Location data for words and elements
BEGIN
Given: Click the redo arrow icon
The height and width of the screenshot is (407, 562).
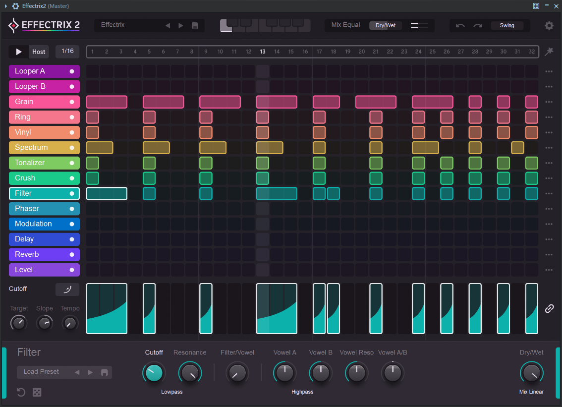Looking at the screenshot, I should (x=477, y=25).
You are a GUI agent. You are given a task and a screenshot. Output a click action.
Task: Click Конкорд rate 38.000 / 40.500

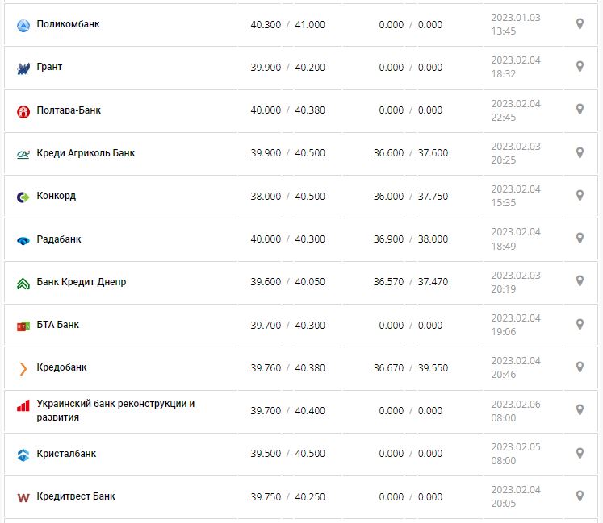tap(287, 196)
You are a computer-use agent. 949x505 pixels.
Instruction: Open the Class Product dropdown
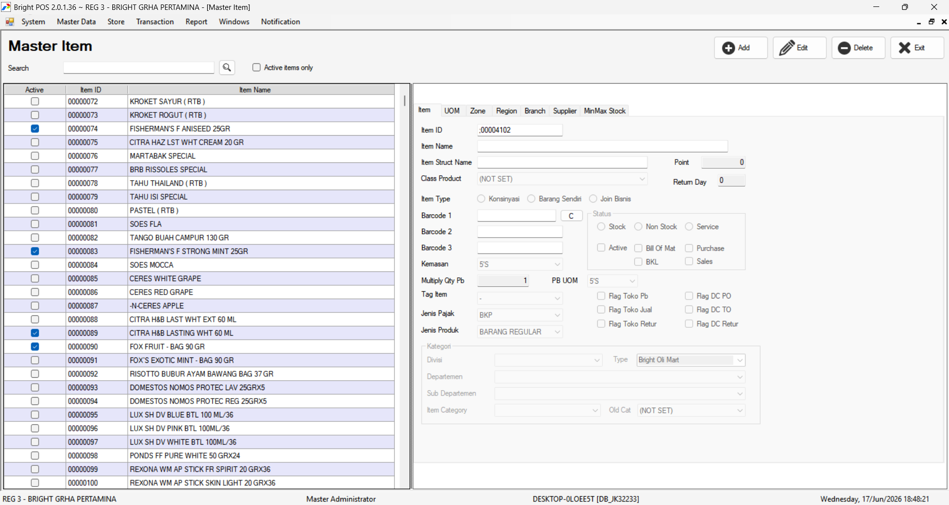562,179
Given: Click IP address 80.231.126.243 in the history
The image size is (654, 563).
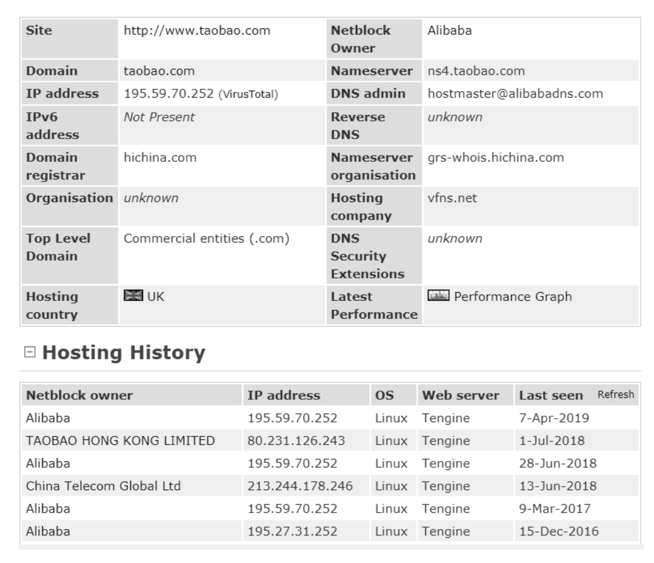Looking at the screenshot, I should coord(296,440).
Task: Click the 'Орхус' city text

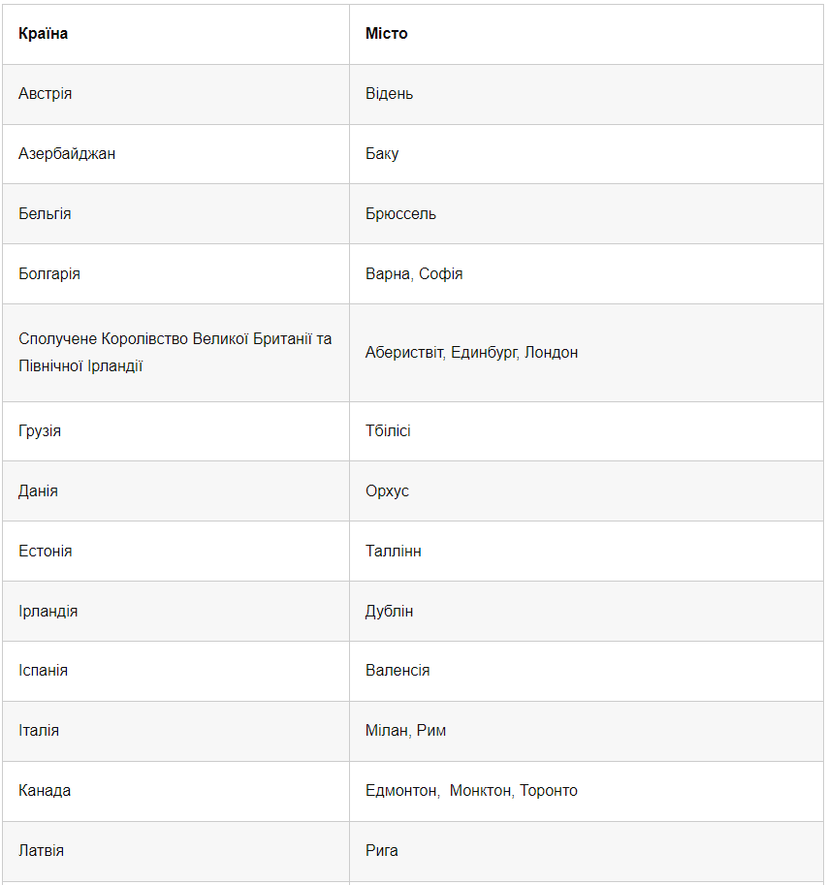Action: [x=387, y=491]
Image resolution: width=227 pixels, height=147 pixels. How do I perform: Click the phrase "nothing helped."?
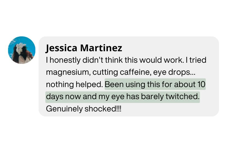[74, 84]
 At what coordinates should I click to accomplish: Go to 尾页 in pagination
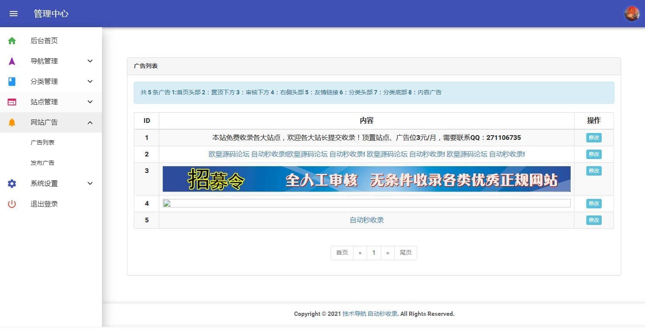point(405,253)
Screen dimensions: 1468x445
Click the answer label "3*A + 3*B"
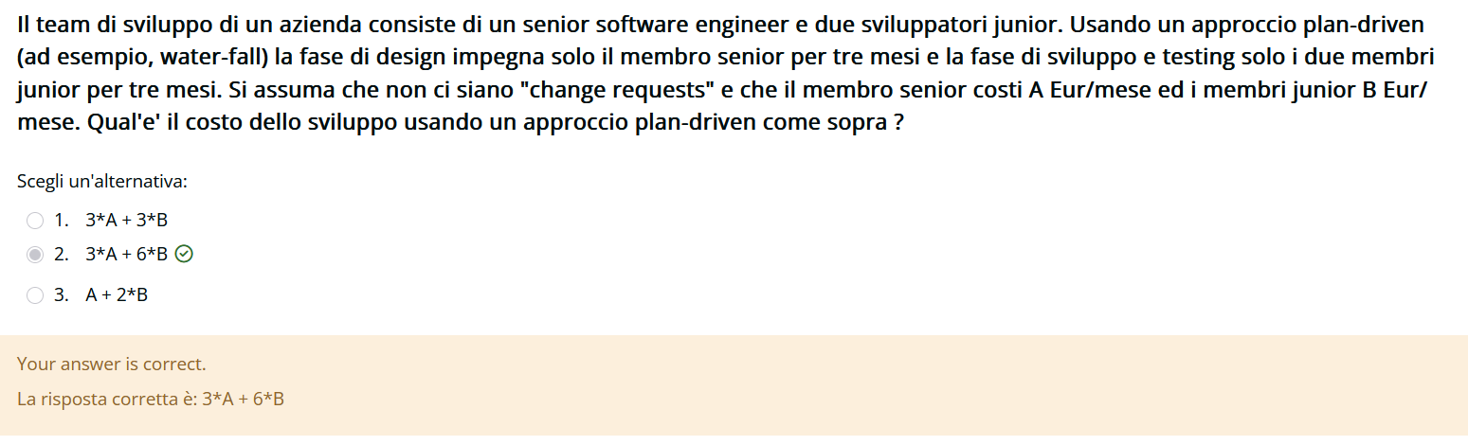[126, 221]
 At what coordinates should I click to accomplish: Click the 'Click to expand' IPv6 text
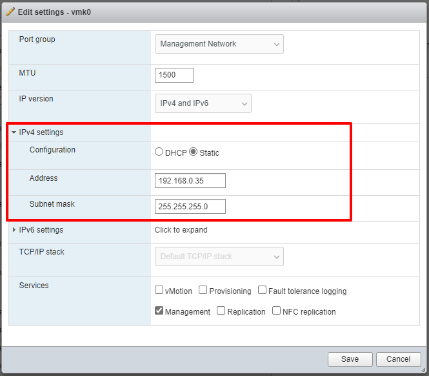click(181, 230)
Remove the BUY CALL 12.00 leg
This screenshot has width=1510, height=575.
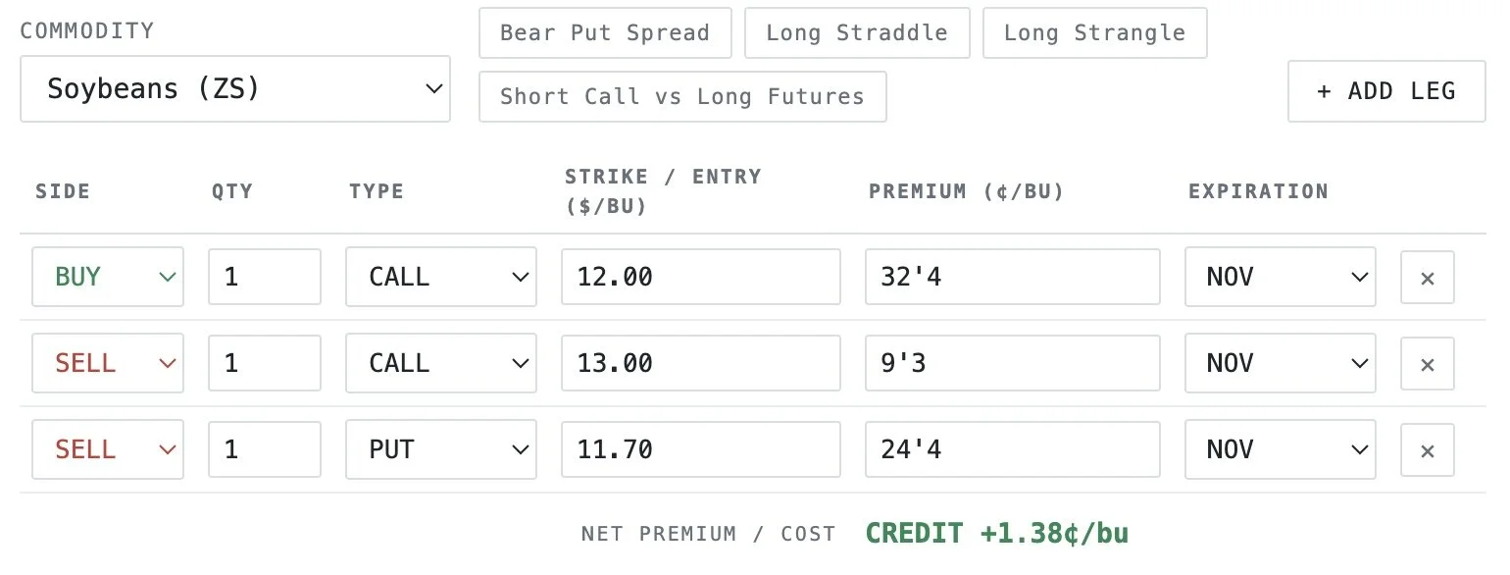click(1427, 277)
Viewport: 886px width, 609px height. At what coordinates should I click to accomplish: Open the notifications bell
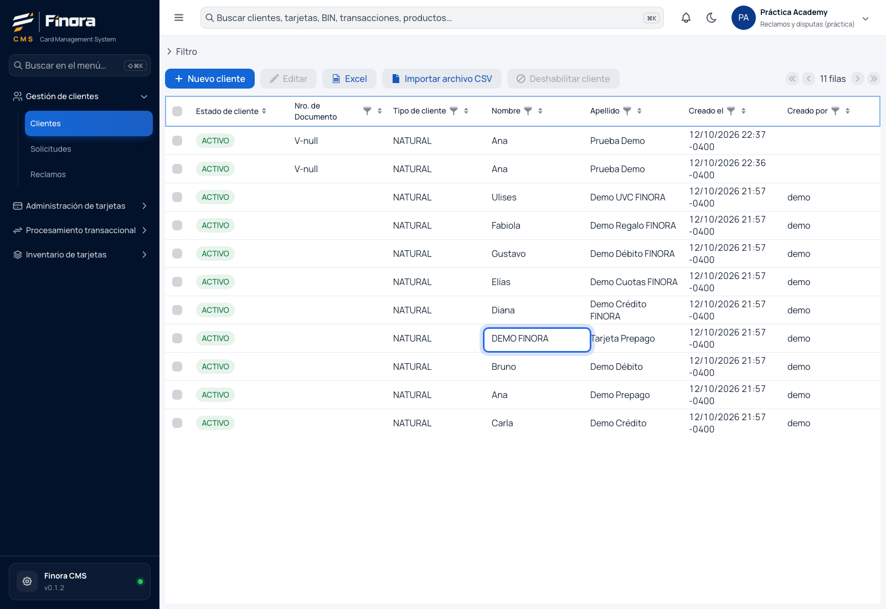(x=686, y=18)
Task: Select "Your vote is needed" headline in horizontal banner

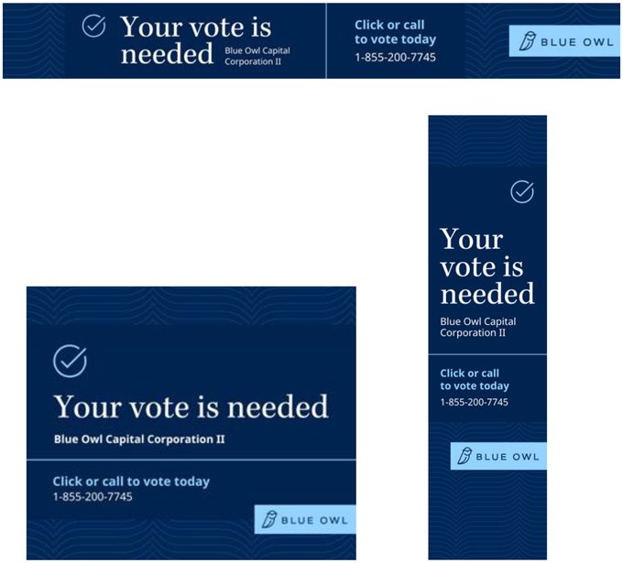Action: (x=195, y=40)
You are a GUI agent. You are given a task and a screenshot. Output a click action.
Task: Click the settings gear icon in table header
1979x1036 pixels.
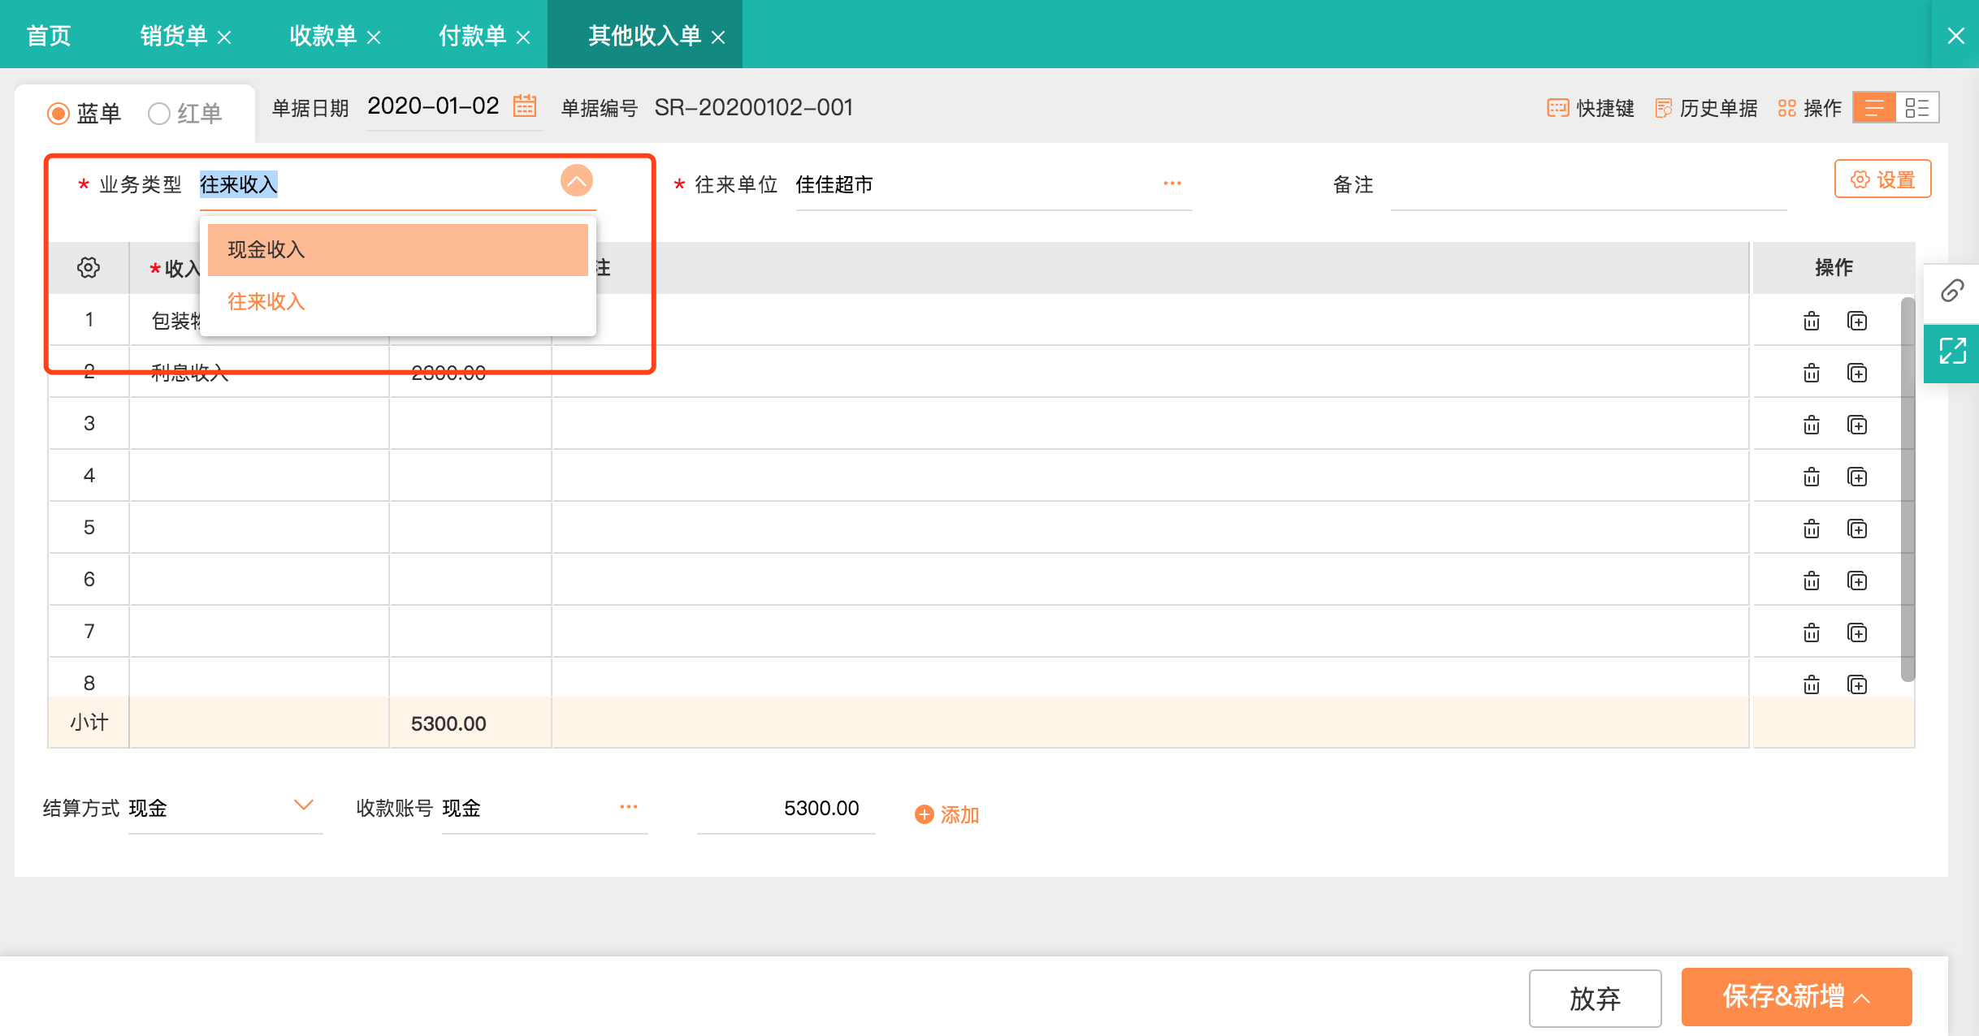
END
# Aim
Please recast the listing above as a Markdown table with the columns "Row" and "Listing line," one row per line and blank lines skipped. Leave the pictures out.

# Written answer
| Row | Listing line |
|---|---|
| 1 | Given: Click the redo arrow icon |
| 2 | The height and width of the screenshot is (407, 562). |
| 3 | Looking at the screenshot, I should (x=477, y=25). |
| 4 | You are a GUI agent. You are given a task and a screenshot. Output a click action. |
| 5 | Task: Click Конкорд rate 38.000 / 40.500 |
| 6 | tap(287, 196) |
| 7 | You are a computer-use agent. 949x505 pixels. |
| 8 | Instruction: Open the Class Product dropdown |
| 9 | 562,179 |
| 10 | Given: Click IP address 80.231.126.243 in the history |
| 11 | The image size is (654, 563). |
| 12 | Looking at the screenshot, I should coord(296,440). |
| 13 | Task: Click the 'Орхус' city text |
| 14 | Action: [x=387, y=491] |
| 15 | Image resolution: width=227 pixels, height=147 pixels. How do I perform: Click the phrase "nothing helped."? |
| 16 | [74, 84] |
| 17 |  At what coordinates should I click to accomplish: Go to 尾页 in pagination |
| 18 | point(405,253) |
| 19 | Screen dimensions: 1468x445 |
| 20 | Click the answer label "3*A + 3*B" |
| 21 | [126, 221] |
| 22 |  At what coordinates should I click to accomplish: Click the 'Click to expand' IPv6 text |
| 23 | click(181, 230) |
| 24 | Remove the BUY CALL 12.00 leg |
| 25 | This screenshot has width=1510, height=575. |
| 26 | click(1427, 277) |
| 27 | Viewport: 886px width, 609px height. At what coordinates should I click to accomplish: Open the notifications bell |
| 28 | (x=686, y=18) |
| 29 | Task: Select "Your vote is needed" headline in horizontal banner |
| 30 | Action: (x=195, y=40) |
| 31 | You are a GUI agent. You are given a task and a screenshot. Output a click action. |
| 32 | Task: Click the settings gear icon in table header |
| 33 | 1979x1036 pixels. |